EXERCISE GOAL: Give the number of lines in the material below where the word "list" shows up, without anything else.

DATA FOR THE TASK:
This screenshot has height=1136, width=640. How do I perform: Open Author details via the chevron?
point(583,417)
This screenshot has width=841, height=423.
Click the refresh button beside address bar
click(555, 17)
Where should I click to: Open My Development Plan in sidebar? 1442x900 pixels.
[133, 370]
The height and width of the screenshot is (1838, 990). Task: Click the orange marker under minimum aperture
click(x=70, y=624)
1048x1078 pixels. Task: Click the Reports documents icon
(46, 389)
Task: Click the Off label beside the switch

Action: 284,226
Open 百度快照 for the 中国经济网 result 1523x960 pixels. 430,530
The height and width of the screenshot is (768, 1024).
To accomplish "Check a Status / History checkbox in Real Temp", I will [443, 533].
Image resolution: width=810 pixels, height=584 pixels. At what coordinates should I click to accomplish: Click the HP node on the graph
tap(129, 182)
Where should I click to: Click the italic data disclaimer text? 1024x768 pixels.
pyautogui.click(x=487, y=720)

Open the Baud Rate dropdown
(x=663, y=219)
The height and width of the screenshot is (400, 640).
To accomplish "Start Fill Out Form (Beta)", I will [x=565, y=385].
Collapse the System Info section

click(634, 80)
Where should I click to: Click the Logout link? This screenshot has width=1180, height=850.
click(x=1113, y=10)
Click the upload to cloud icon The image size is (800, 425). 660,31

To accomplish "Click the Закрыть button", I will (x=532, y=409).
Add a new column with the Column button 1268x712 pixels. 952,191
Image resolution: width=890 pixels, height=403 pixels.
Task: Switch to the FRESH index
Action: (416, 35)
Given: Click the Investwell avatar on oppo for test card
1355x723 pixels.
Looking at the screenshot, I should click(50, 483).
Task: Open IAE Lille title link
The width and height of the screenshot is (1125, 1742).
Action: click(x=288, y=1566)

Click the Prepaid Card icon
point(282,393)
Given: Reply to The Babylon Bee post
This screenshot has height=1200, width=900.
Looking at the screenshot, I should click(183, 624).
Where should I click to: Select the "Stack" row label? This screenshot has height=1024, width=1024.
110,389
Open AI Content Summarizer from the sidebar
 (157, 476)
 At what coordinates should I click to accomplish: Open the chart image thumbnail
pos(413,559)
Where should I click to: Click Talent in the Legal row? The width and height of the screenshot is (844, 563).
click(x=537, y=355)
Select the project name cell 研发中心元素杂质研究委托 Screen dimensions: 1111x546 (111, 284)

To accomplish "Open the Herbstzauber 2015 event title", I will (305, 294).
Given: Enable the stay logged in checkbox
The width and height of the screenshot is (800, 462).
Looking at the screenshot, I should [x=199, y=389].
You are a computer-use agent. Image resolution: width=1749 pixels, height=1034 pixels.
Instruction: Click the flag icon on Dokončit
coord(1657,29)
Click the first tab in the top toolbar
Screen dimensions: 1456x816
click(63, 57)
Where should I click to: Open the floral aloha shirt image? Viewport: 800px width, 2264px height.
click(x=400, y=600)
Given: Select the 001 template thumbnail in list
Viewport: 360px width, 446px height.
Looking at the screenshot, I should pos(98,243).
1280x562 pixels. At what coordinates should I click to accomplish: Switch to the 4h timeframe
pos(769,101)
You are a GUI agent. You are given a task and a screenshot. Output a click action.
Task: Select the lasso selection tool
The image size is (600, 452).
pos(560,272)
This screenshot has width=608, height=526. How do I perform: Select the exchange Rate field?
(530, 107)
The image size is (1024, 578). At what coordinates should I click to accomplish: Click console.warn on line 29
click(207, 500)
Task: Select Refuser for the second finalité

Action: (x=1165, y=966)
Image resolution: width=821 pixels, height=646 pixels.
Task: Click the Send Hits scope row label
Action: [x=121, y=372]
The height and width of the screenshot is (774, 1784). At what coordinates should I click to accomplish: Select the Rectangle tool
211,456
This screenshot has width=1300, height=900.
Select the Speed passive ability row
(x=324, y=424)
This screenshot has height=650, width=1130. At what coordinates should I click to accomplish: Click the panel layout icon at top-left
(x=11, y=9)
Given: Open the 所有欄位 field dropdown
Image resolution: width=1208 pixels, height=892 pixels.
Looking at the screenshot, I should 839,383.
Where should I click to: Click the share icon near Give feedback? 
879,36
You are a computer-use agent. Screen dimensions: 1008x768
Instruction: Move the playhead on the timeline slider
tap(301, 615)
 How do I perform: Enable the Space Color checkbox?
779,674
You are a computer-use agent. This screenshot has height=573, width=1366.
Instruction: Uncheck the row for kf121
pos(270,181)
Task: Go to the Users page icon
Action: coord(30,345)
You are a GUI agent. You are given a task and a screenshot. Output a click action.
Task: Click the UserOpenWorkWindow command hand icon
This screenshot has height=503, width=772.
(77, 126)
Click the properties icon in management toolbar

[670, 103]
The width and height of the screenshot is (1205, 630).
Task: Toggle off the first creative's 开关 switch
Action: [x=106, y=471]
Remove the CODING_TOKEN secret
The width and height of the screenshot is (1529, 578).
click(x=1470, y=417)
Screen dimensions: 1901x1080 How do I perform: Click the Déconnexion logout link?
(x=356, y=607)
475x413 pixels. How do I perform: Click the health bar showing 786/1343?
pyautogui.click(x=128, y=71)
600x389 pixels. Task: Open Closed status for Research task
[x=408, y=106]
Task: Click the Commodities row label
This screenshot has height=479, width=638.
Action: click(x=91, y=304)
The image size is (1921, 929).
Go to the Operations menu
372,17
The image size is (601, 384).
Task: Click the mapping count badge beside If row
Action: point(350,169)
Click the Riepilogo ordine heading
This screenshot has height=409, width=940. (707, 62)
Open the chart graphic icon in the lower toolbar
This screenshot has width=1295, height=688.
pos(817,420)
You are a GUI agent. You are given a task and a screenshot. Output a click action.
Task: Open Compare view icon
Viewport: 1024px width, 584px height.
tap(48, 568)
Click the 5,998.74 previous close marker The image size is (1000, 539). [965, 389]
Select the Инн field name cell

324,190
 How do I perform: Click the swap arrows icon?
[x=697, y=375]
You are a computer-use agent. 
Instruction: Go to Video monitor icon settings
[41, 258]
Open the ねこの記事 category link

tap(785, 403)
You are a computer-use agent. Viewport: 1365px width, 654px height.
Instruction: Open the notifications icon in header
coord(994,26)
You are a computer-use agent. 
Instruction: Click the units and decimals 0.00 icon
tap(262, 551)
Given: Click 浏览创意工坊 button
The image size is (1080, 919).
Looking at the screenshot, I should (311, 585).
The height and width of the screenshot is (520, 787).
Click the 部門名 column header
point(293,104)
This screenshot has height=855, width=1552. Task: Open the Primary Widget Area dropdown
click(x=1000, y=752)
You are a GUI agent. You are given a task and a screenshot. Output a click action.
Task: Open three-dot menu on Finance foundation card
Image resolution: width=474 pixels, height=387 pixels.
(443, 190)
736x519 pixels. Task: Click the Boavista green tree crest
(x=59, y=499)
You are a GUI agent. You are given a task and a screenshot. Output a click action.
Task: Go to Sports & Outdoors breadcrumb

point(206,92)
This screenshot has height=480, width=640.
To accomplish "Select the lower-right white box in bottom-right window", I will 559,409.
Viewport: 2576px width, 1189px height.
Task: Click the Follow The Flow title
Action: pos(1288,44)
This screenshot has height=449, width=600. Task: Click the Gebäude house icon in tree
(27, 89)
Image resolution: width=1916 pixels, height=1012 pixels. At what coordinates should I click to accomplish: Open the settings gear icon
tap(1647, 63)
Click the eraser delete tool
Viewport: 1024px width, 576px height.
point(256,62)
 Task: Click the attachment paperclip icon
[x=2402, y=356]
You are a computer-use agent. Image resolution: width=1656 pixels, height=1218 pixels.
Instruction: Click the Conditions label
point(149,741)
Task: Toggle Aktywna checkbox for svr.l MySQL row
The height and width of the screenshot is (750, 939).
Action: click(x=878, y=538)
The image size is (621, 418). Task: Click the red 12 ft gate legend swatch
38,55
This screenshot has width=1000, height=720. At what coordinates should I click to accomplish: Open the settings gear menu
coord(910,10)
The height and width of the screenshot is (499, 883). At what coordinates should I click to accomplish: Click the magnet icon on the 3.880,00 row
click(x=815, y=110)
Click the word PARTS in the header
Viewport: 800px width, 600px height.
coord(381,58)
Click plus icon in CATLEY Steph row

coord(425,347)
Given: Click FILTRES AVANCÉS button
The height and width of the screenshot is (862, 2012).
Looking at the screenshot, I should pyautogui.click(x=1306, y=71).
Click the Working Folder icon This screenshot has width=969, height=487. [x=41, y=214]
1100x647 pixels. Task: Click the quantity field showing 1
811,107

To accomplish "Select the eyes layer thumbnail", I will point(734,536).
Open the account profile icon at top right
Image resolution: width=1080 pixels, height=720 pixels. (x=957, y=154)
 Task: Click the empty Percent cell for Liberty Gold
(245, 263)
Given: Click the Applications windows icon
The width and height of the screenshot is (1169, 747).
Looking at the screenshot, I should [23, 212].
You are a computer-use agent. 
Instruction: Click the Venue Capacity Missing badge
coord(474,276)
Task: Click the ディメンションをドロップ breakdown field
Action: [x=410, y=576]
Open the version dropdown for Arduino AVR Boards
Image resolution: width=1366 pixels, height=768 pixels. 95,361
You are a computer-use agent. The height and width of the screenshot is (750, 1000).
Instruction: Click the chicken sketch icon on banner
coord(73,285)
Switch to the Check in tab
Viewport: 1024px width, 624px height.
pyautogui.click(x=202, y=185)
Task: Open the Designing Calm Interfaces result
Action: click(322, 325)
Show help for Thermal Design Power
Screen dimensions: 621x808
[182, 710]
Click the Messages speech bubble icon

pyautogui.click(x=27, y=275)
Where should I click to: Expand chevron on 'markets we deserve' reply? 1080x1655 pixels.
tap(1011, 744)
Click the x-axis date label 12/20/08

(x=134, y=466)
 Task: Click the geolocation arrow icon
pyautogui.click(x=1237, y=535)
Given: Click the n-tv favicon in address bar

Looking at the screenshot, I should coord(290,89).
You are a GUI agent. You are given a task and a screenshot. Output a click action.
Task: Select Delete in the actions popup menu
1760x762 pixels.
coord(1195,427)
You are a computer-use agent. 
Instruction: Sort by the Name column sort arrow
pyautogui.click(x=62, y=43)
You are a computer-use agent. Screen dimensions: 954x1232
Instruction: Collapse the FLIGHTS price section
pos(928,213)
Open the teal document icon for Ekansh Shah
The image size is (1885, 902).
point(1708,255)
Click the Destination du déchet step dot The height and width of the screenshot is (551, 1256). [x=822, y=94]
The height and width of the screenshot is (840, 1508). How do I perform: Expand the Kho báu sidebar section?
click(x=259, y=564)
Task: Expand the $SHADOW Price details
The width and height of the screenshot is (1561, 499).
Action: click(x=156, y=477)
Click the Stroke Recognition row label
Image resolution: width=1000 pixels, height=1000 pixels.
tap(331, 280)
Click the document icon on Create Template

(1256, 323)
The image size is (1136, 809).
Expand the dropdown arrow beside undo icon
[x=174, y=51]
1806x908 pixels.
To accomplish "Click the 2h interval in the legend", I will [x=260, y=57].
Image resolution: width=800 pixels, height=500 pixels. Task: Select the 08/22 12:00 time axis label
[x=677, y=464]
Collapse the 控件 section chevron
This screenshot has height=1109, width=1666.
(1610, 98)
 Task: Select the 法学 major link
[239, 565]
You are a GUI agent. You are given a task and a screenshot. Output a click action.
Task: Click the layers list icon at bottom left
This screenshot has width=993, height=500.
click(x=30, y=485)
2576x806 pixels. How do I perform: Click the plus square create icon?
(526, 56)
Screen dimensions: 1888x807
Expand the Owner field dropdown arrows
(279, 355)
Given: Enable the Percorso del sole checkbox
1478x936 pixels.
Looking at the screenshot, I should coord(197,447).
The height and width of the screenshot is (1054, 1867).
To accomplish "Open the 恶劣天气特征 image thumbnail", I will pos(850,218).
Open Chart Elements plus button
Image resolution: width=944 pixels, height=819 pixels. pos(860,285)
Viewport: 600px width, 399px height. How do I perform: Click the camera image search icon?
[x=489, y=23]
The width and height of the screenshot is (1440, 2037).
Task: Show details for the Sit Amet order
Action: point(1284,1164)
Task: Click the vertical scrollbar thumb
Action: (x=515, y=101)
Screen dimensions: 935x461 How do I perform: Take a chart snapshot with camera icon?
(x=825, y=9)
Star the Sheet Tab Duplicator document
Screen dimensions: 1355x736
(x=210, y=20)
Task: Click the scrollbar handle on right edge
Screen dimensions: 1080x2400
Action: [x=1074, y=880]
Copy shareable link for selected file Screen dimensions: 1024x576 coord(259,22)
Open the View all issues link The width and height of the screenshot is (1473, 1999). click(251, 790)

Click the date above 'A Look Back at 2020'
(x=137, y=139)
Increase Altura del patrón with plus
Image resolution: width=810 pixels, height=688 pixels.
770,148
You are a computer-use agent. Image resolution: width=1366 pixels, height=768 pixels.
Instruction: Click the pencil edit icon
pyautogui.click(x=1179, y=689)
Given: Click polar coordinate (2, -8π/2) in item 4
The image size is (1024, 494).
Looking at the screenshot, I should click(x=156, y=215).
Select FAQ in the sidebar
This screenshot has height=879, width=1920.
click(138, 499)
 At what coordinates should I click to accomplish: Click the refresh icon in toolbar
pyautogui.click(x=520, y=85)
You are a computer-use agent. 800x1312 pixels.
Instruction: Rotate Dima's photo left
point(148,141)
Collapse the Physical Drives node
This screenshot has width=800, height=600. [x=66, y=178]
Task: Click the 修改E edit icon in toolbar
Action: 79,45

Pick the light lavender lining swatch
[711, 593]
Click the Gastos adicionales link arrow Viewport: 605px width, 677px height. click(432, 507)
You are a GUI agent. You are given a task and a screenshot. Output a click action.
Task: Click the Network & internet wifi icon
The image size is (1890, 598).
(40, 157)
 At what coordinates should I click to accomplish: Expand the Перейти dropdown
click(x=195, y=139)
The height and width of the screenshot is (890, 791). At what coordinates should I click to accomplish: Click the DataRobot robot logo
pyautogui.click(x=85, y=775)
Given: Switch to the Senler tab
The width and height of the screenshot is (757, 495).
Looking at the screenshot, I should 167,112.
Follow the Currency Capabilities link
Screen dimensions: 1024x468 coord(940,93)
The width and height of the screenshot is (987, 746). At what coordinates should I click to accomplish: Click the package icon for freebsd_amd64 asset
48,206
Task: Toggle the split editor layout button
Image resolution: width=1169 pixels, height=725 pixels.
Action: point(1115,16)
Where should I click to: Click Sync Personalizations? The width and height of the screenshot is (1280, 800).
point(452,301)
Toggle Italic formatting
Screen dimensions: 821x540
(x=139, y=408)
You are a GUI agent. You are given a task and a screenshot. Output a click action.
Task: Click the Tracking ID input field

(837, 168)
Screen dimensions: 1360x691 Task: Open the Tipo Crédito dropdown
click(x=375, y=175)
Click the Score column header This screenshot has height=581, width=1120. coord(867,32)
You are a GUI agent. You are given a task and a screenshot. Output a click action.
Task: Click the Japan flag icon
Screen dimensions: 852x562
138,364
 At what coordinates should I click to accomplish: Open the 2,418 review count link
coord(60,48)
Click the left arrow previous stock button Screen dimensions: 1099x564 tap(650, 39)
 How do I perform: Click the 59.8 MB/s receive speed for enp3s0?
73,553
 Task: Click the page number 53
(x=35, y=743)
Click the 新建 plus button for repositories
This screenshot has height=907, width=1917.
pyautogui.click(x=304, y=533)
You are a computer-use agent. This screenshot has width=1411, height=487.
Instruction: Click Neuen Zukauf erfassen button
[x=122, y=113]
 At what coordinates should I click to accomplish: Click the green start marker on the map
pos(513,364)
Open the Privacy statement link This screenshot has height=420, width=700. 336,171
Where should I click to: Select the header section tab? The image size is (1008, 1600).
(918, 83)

TASK SOLUTION: 2